Il distanziamento, a meno di non essere eremiti, asceti, anacoreti e performer dalla disciplina incrollabile che praticano l’immolazione della socialità come medium artistico ha dimostrato che stare soli con se stessi è difficile, anzi, non ci piace. Ci angoscia e ci consuma.
Ciascuno reagisce come può alla “cabin fever” (= febbre di cabina): la sindrome claustrofobica da isolamento che suscita irritabilità, irrequietezza quando un individuo o un gruppo è bloccato in breve spazio o luogo isolato per lungo periodo di tempo.
La cabin fever può provocare sonnolenza o insonnia, ma anche noia di essere a casa da soli per un lungo periodo di tempo. Può generare il bisogno di uscire anche in condizioni avverse come il maltempo o la visibilità limitata.

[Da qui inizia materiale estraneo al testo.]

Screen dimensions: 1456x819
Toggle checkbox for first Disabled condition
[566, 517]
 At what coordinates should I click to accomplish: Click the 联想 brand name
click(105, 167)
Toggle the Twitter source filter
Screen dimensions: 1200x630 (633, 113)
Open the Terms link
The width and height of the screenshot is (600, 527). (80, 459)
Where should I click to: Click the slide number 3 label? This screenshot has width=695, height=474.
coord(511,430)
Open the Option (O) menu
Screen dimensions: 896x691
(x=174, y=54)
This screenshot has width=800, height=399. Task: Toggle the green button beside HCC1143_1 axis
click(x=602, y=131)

L’unico balsamo sembra derivare dai social: permettono di condividere le proprie opinioni con altri e ci si sente meno a disagio. Infatti i “mala tempora” provocano stress da alleviare in compagnia, magari tramite network, mettendosi in qualche modo in evidenza, se possibile, per esempio come “esistenzialista da salotto”. In tal caso è meglio un silenzio pensoso che esternazioni di pensieri “esibizionisti” e avventati. Purtroppo l’isolation motiva ad andare online, rischiando lo “stupidario”, la sventatezza glamour, le sciocchezze modaiole.